In full and without alteration, reproduce every record.
━━━━━━━━
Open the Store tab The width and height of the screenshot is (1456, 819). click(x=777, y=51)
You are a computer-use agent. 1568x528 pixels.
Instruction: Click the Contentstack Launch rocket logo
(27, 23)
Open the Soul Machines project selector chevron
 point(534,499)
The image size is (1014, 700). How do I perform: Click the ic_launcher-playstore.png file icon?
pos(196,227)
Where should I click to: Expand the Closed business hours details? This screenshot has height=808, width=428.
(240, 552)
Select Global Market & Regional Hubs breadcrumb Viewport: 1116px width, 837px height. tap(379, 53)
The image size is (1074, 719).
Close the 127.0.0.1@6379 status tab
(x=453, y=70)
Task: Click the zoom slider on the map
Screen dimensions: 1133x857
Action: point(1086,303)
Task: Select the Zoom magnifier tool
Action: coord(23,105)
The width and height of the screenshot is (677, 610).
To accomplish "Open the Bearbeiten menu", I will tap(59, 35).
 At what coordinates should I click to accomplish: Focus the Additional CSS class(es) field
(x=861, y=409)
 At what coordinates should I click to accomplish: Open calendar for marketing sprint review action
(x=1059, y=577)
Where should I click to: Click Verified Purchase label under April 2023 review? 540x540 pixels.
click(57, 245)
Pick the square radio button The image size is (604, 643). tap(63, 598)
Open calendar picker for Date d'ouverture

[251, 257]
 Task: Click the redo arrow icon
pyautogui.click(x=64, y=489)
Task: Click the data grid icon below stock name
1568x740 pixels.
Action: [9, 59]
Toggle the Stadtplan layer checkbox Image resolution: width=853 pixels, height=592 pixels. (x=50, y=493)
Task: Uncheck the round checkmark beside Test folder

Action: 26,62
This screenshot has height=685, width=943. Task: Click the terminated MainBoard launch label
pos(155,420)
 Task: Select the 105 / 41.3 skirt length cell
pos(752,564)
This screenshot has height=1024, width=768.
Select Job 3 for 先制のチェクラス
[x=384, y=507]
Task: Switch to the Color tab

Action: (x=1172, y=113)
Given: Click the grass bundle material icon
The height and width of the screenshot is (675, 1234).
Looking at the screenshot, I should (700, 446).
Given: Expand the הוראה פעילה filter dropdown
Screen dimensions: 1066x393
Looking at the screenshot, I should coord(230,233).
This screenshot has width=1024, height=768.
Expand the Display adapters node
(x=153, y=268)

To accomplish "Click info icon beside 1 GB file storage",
━━━━━━━━
### Written response
Open the Store tab The width and height of the screenshot is (1456, 819). click(x=777, y=51)
You are a computer-use agent. 1568x528 pixels.
Instruction: Click the Contentstack Launch rocket logo
(27, 23)
Open the Soul Machines project selector chevron
 point(534,499)
The image size is (1014, 700). How do I perform: Click the ic_launcher-playstore.png file icon?
pos(196,227)
Where should I click to: Expand the Closed business hours details? This screenshot has height=808, width=428.
(240, 552)
Select Global Market & Regional Hubs breadcrumb Viewport: 1116px width, 837px height. tap(379, 53)
The image size is (1074, 719).
Close the 127.0.0.1@6379 status tab
(x=453, y=70)
Task: Click the zoom slider on the map
Screen dimensions: 1133x857
Action: point(1086,303)
Task: Select the Zoom magnifier tool
Action: coord(23,105)
The width and height of the screenshot is (677, 610).
To accomplish "Open the Bearbeiten menu", I will tap(59, 35).
 At what coordinates should I click to accomplish: Focus the Additional CSS class(es) field
(x=861, y=409)
 At what coordinates should I click to accomplish: Open calendar for marketing sprint review action
(x=1059, y=577)
Where should I click to: Click Verified Purchase label under April 2023 review? 540x540 pixels.
click(57, 245)
Pick the square radio button The image size is (604, 643). tap(63, 598)
Open calendar picker for Date d'ouverture

[251, 257]
 Task: Click the redo arrow icon
pyautogui.click(x=64, y=489)
Task: Click the data grid icon below stock name
1568x740 pixels.
Action: [9, 59]
Toggle the Stadtplan layer checkbox Image resolution: width=853 pixels, height=592 pixels. (x=50, y=493)
Task: Uncheck the round checkmark beside Test folder

Action: 26,62
This screenshot has height=685, width=943. Task: Click the terminated MainBoard launch label
pos(155,420)
 Task: Select the 105 / 41.3 skirt length cell
pos(752,564)
This screenshot has height=1024, width=768.
Select Job 3 for 先制のチェクラス
[x=384, y=507]
Task: Switch to the Color tab

Action: (x=1172, y=113)
Given: Click the grass bundle material icon
The height and width of the screenshot is (675, 1234).
Looking at the screenshot, I should (700, 446).
Given: Expand the הוראה פעילה filter dropdown
Screen dimensions: 1066x393
Looking at the screenshot, I should coord(230,233).
This screenshot has width=1024, height=768.
Expand the Display adapters node
(x=153, y=268)

To accomplish "Click info icon beside 1 GB file storage",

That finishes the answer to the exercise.